▶ Your task: Please reproduce every one of the following records line for line, without changing anything.

▶ Data for the task:
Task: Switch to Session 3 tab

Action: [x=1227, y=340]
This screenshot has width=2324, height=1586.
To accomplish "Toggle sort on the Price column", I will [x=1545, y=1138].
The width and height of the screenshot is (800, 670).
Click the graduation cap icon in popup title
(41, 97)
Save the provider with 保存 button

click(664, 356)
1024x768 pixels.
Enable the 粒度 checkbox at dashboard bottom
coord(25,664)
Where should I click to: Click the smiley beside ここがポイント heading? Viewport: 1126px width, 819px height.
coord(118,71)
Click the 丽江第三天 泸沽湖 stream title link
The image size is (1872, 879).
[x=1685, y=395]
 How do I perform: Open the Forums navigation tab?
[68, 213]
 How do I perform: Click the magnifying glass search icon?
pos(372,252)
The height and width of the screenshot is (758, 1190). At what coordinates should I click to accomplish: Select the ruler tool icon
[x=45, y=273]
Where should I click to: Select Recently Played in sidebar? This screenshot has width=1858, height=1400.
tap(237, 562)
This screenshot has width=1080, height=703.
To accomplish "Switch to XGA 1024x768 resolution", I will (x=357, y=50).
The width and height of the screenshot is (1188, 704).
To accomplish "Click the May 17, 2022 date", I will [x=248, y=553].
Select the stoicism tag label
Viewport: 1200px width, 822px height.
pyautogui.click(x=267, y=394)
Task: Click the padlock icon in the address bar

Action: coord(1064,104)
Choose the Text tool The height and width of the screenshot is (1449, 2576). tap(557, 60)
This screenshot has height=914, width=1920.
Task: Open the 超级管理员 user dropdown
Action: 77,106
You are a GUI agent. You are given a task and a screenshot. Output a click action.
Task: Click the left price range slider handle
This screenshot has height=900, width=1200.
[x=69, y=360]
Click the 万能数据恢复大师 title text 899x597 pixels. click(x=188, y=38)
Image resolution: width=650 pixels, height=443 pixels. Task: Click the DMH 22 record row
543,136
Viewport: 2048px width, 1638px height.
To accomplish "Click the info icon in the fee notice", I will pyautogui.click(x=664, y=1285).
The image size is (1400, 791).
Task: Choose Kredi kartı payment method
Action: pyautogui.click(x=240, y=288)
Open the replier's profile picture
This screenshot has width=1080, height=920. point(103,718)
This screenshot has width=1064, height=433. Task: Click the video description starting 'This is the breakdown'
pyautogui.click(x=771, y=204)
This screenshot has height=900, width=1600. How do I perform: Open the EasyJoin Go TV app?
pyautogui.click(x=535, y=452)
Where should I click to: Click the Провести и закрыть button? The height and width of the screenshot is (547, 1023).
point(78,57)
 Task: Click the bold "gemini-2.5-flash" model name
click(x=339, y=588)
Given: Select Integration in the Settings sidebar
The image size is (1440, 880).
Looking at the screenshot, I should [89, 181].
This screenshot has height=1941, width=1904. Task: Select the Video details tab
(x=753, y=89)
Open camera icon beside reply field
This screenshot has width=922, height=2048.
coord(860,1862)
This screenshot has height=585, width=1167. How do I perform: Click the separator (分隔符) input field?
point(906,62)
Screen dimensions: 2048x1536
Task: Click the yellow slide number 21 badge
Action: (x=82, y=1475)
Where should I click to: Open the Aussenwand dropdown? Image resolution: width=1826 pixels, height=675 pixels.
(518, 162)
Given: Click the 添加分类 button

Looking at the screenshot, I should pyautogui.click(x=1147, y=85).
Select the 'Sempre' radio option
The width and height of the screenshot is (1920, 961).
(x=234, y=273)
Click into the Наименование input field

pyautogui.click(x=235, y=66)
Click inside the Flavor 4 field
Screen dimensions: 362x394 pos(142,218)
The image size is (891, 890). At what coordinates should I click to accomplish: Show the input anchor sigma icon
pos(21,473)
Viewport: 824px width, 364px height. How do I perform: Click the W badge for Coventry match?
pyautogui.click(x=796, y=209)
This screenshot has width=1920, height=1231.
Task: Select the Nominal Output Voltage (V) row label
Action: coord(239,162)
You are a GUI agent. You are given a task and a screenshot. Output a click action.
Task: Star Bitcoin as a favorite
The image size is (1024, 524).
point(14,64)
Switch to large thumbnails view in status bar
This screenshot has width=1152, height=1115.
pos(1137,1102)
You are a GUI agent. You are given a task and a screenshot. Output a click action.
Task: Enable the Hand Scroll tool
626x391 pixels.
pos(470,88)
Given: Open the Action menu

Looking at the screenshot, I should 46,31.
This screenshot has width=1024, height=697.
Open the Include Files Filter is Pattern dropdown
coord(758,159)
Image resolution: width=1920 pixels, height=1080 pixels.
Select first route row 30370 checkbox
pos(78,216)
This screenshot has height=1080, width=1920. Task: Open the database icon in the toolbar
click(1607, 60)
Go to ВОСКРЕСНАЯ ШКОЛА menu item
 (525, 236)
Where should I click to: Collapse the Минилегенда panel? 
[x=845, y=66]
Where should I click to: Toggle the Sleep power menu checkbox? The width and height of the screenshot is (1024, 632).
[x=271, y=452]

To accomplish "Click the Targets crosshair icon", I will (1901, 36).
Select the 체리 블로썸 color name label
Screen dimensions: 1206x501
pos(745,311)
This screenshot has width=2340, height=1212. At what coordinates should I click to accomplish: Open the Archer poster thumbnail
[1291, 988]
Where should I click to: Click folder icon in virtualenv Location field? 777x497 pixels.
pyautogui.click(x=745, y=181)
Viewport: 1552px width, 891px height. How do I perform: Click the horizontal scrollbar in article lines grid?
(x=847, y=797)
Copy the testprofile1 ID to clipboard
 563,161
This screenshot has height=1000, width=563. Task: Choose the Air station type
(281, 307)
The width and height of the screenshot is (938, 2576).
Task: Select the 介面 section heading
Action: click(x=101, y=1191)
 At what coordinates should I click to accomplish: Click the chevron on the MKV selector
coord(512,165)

▶ Completed exercise:
Task: Switch to Session 3 tab

Action: [x=1227, y=340]
This screenshot has width=2324, height=1586.
To accomplish "Toggle sort on the Price column", I will [x=1545, y=1138].
The width and height of the screenshot is (800, 670).
Click the graduation cap icon in popup title
(41, 97)
Save the provider with 保存 button

click(664, 356)
1024x768 pixels.
Enable the 粒度 checkbox at dashboard bottom
coord(25,664)
Where should I click to: Click the smiley beside ここがポイント heading? Viewport: 1126px width, 819px height.
coord(118,71)
Click the 丽江第三天 泸沽湖 stream title link
The image size is (1872, 879).
[x=1685, y=395]
 How do I perform: Open the Forums navigation tab?
[68, 213]
 How do I perform: Click the magnifying glass search icon?
pos(372,252)
The height and width of the screenshot is (758, 1190). At what coordinates should I click to accomplish: Select the ruler tool icon
[x=45, y=273]
Where should I click to: Select Recently Played in sidebar? This screenshot has width=1858, height=1400.
tap(237, 562)
This screenshot has width=1080, height=703.
To accomplish "Switch to XGA 1024x768 resolution", I will (x=357, y=50).
The width and height of the screenshot is (1188, 704).
To accomplish "Click the May 17, 2022 date", I will [x=248, y=553].
Select the stoicism tag label
Viewport: 1200px width, 822px height.
pyautogui.click(x=267, y=394)
Task: Click the padlock icon in the address bar

Action: coord(1064,104)
Choose the Text tool The height and width of the screenshot is (1449, 2576). tap(557, 60)
This screenshot has height=914, width=1920.
Task: Open the 超级管理员 user dropdown
Action: 77,106
You are a GUI agent. You are given a task and a screenshot. Output a click action.
Task: Click the left price range slider handle
This screenshot has height=900, width=1200.
[x=69, y=360]
Click the 万能数据恢复大师 title text 899x597 pixels. click(x=188, y=38)
Image resolution: width=650 pixels, height=443 pixels. Task: Click the DMH 22 record row
543,136
Viewport: 2048px width, 1638px height.
To accomplish "Click the info icon in the fee notice", I will pyautogui.click(x=664, y=1285).
The image size is (1400, 791).
Task: Choose Kredi kartı payment method
Action: pyautogui.click(x=240, y=288)
Open the replier's profile picture
This screenshot has width=1080, height=920. point(103,718)
This screenshot has width=1064, height=433. Task: Click the video description starting 'This is the breakdown'
pyautogui.click(x=771, y=204)
This screenshot has height=900, width=1600. How do I perform: Open the EasyJoin Go TV app?
pyautogui.click(x=535, y=452)
Where should I click to: Click the Провести и закрыть button? The height and width of the screenshot is (547, 1023).
point(78,57)
 Task: Click the bold "gemini-2.5-flash" model name
click(x=339, y=588)
Given: Select Integration in the Settings sidebar
The image size is (1440, 880).
Looking at the screenshot, I should [89, 181].
This screenshot has height=1941, width=1904. Task: Select the Video details tab
(x=753, y=89)
Open camera icon beside reply field
This screenshot has width=922, height=2048.
coord(860,1862)
This screenshot has height=585, width=1167. How do I perform: Click the separator (分隔符) input field?
point(906,62)
Screen dimensions: 2048x1536
Task: Click the yellow slide number 21 badge
Action: (x=82, y=1475)
Where should I click to: Open the Aussenwand dropdown? Image resolution: width=1826 pixels, height=675 pixels.
(518, 162)
Given: Click the 添加分类 button

Looking at the screenshot, I should pyautogui.click(x=1147, y=85).
Select the 'Sempre' radio option
The width and height of the screenshot is (1920, 961).
(x=234, y=273)
Click into the Наименование input field

pyautogui.click(x=235, y=66)
Click inside the Flavor 4 field
Screen dimensions: 362x394 pos(142,218)
The image size is (891, 890). At what coordinates should I click to accomplish: Show the input anchor sigma icon
pos(21,473)
Viewport: 824px width, 364px height. How do I perform: Click the W badge for Coventry match?
pyautogui.click(x=796, y=209)
This screenshot has width=1920, height=1231.
Task: Select the Nominal Output Voltage (V) row label
Action: coord(239,162)
You are a GUI agent. You are given a task and a screenshot. Output a click action.
Task: Star Bitcoin as a favorite
The image size is (1024, 524).
point(14,64)
Switch to large thumbnails view in status bar
This screenshot has width=1152, height=1115.
pos(1137,1102)
You are a GUI agent. You are given a task and a screenshot. Output a click action.
Task: Enable the Hand Scroll tool
626x391 pixels.
pos(470,88)
Given: Open the Action menu

Looking at the screenshot, I should 46,31.
This screenshot has width=1024, height=697.
Open the Include Files Filter is Pattern dropdown
coord(758,159)
Image resolution: width=1920 pixels, height=1080 pixels.
Select first route row 30370 checkbox
pos(78,216)
This screenshot has height=1080, width=1920. Task: Open the database icon in the toolbar
click(1607, 60)
Go to ВОСКРЕСНАЯ ШКОЛА menu item
 (525, 236)
Where should I click to: Collapse the Минилегенда panel? 
[x=845, y=66]
Where should I click to: Toggle the Sleep power menu checkbox? The width and height of the screenshot is (1024, 632).
[x=271, y=452]

To accomplish "Click the Targets crosshair icon", I will (1901, 36).
Select the 체리 블로썸 color name label
Screen dimensions: 1206x501
pos(745,311)
This screenshot has width=2340, height=1212. At what coordinates should I click to accomplish: Open the Archer poster thumbnail
[1291, 988]
Where should I click to: Click folder icon in virtualenv Location field? 777x497 pixels.
pyautogui.click(x=745, y=181)
Viewport: 1552px width, 891px height. How do I perform: Click the horizontal scrollbar in article lines grid?
(x=847, y=797)
Copy the testprofile1 ID to clipboard
 563,161
This screenshot has height=1000, width=563. Task: Choose the Air station type
(281, 307)
The width and height of the screenshot is (938, 2576).
Task: Select the 介面 section heading
Action: click(x=101, y=1191)
 At what coordinates should I click to accomplish: Click the chevron on the MKV selector
coord(512,165)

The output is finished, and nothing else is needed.